SDK ML Preprocessing API

A collection of preprocessing functions to turn a buffer of events into a sequence of 2 dimensional features

This works only for numpy structured arrays representation of events This makes intensive use of numba http://numba.pydata.org/ , which is awesome.

Examples

>>> delta = 100000
>>> initial_ts = record.current_time
>>> events = record.load_delta_t(delta)  # load 100 milliseconds worth of events
>>> events['t'] -= int(initial_ts)  # events timestamp should be reset
>>> output_array = np.zeros((1, 2, height, width))  # preallocate output array
>>> histo(events, output_array, delta)
metavision_ml.preprocessing.event_to_tensor.diff(xypt, output_array, total_tbins_delta_t, downsampling_factor=0, reset=True, max_incr_per_pixel=5.0)

Returns the difference of histogram of positive events and negative events. It requires output_array have a signed dtype.

Parameters
  • xypt (events) – structured array containing events

  • output_array – numpy float32 array [tbins, 1, height, width]

  • total_tbins_delta_t – duration of the timeslice

  • downsampling_factor (int) – Parameter used to reduce the spatial dimension of the obtained feature. Actually multiply the coordinates by 2**(-downsampling_factor).

  • reset (boolean) – whether to reset output_array to 0 beforehand.

  • max_incr_per_pixel – maximum number of increments per pixel (expressed in initial resolution).

metavision_ml.preprocessing.event_to_tensor.diff_quantized(xypt, output_array, total_tbins_delta_t, downsampling_factor=0, reset=True, negative_bit_length=8, normalization=False)
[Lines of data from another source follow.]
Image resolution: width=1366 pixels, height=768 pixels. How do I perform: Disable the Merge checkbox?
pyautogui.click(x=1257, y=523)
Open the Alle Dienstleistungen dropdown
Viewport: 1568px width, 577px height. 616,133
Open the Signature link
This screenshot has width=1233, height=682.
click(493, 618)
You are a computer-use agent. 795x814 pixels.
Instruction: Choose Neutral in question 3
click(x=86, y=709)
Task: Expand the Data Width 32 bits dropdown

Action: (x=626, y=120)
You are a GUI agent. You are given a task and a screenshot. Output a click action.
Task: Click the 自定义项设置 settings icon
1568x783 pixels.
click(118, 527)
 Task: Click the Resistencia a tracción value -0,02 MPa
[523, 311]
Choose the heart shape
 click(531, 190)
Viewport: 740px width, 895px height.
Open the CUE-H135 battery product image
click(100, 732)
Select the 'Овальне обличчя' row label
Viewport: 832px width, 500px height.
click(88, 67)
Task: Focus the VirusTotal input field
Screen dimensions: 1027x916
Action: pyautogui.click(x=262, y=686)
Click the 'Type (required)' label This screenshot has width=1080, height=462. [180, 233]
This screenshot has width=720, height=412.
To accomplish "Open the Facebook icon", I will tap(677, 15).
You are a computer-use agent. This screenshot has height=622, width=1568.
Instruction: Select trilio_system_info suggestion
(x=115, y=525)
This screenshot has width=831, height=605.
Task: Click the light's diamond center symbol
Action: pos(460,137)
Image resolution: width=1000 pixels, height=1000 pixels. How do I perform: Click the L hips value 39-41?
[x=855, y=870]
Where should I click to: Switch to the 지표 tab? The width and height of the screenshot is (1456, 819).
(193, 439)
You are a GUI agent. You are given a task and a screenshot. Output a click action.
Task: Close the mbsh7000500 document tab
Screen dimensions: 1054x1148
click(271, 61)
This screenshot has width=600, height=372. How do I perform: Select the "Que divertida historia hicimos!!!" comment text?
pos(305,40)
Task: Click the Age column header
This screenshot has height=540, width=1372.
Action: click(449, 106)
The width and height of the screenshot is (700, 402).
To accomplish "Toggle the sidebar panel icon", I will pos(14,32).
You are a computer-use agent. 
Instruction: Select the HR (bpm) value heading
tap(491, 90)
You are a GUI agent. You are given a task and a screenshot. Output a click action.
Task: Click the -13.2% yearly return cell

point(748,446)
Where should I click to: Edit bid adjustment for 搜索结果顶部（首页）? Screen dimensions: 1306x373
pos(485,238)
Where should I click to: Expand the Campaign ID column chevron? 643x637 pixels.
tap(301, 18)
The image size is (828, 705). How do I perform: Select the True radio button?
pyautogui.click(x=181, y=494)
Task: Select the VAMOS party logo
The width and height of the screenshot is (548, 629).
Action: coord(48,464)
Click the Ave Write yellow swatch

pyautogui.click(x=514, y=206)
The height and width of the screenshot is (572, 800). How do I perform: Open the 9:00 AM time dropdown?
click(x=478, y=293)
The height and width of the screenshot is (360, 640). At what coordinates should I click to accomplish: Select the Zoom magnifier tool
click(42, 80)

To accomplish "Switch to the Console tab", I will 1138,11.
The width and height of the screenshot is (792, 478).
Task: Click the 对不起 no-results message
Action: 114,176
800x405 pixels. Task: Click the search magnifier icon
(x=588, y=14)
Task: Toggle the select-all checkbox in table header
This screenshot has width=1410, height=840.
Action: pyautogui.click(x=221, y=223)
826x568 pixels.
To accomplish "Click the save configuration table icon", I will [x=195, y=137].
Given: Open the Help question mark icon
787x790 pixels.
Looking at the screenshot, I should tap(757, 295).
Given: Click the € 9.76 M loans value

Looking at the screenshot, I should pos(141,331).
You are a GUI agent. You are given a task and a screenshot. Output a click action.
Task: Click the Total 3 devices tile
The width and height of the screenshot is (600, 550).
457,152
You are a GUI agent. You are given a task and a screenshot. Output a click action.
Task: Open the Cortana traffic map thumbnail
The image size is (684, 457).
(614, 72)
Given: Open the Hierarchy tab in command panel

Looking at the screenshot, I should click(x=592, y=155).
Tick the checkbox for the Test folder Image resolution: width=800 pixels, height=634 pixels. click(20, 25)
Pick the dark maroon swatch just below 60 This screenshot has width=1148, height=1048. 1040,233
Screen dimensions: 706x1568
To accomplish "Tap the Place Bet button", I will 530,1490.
Returns the difference of histogram of positive events and negative events. It requires output_array have a signed dtype.

Parameters
  • xypt (events) – structured array containing events

  • output_array (np.ndarray) – Pre allocated numpy array of shape (num_tbins, 1, height, width). If downsampling_factor is not 0 or normalization is True, the datatype should be floating. Otherwise it should be np.int8.

  • total_tbins_delta_t – duration of the timeslice

  • downsampling_factor (int) – Parameter used to reduce the spatial dimension of the obtained feature. Actually multiply the coordinates by 2**(-downsampling_factor).

  • reset (boolean) – whether to reset output_array to 0 beforehand.

  • negative_bit_length (int) – negative bits length set by the camera settings. It controls the precision used to compute the tensor and must be integer >2 and <=8 in Diff3D mode.

  • normalization (boolean) – If not used, the dtype of output_array should be set as int8 and the data ranges [-2 ** (negative_bit_length - 1), 2 ** (negative_bit_length - 1) - 1]. If used, the dtype of output_array should be set as floating point and the data ranges [-1.0, 1.0]

metavision_ml.preprocessing.event_to_tensor.event_cube(xypt, output_array, total_tbins_delta_t, downsampling_factor=0, split_polarity=True, reset=True, max_incr_per_pixel=5)

Takes xypt events within a timeslice of length total_tbins_delta_t and updates an array with shape (num_tbins,num_utbins*2,H,W) microbins are interval that are used in the channels [Unsupervised Event-based Learning of Optical Flow, Zhu et al. 2018]

Note: you should load delta_t * (num_tbins+1) to avoid artefacts on last timeslice

because the support of the time bilinear kernel is 2 bins.

Parameters
  • xypt (events) – structured array containing events

  • output_array (np.ndarray) – (num_tbins,num_utbins*2,H,W) dtype MUST be floating point!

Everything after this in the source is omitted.